WHAT THIS TASK INVOLVES: The lines of the records that include "computer" should all be copied.
*** DATASET RECORDS Section Begins ***
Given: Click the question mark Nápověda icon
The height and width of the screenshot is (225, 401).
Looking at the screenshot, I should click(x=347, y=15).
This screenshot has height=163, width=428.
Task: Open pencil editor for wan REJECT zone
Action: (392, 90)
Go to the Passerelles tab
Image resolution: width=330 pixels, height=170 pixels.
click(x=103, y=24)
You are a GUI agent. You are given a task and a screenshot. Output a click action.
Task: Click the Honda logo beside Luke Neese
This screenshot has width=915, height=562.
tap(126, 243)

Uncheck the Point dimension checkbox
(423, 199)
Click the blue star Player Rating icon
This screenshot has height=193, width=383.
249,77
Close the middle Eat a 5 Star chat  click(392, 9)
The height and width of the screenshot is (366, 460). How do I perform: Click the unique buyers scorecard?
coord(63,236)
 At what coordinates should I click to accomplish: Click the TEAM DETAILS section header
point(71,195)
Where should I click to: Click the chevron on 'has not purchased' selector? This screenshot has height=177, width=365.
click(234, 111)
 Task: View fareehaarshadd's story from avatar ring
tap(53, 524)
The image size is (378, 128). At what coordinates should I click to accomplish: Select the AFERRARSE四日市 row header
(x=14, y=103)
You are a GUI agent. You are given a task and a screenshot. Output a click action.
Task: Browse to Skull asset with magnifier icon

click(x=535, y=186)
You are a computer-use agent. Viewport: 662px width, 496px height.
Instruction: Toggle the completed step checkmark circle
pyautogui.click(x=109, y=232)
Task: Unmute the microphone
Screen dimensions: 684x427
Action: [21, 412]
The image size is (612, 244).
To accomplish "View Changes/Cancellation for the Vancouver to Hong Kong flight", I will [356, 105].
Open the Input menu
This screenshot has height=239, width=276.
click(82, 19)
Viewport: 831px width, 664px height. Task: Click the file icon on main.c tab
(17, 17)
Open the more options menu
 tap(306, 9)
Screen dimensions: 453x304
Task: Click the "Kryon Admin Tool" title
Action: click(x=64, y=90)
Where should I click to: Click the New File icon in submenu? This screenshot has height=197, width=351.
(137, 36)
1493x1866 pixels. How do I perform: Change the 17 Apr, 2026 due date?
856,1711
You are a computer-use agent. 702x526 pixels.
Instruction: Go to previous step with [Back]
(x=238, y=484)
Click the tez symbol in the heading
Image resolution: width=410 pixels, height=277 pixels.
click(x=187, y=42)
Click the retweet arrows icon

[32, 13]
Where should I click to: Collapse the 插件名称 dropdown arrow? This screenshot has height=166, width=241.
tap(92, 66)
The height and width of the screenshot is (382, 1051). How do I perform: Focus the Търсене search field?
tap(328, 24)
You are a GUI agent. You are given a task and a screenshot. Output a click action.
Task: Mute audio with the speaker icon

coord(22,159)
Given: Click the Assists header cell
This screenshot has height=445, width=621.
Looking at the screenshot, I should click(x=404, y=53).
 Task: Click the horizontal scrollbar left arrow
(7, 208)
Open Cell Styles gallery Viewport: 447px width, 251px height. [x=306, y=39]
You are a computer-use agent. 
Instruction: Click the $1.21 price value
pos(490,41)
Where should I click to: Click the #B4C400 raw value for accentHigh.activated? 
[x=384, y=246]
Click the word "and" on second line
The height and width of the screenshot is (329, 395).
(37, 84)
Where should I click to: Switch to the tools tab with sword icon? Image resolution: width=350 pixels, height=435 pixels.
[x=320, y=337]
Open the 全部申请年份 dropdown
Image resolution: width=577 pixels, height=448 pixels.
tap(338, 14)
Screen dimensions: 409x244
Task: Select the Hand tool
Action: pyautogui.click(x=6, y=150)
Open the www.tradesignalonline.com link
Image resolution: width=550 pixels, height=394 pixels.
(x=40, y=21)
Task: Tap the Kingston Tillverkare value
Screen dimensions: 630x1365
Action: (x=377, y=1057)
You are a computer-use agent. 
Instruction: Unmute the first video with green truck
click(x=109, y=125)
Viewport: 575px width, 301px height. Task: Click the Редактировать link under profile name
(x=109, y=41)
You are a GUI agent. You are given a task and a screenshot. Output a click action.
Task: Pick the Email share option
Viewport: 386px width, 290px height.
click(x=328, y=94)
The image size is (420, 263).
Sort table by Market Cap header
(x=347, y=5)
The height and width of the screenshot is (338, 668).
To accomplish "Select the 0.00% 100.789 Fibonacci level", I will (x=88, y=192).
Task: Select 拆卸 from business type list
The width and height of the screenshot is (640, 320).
*** DATASET RECORDS Section Ends ***
RESULT BELOW:
You are a computer-use agent. Viewport: 662px width, 496px height.
You are a computer-use agent. 702x526 pixels.
You are a computer-use agent. 
You are a computer-use agent. 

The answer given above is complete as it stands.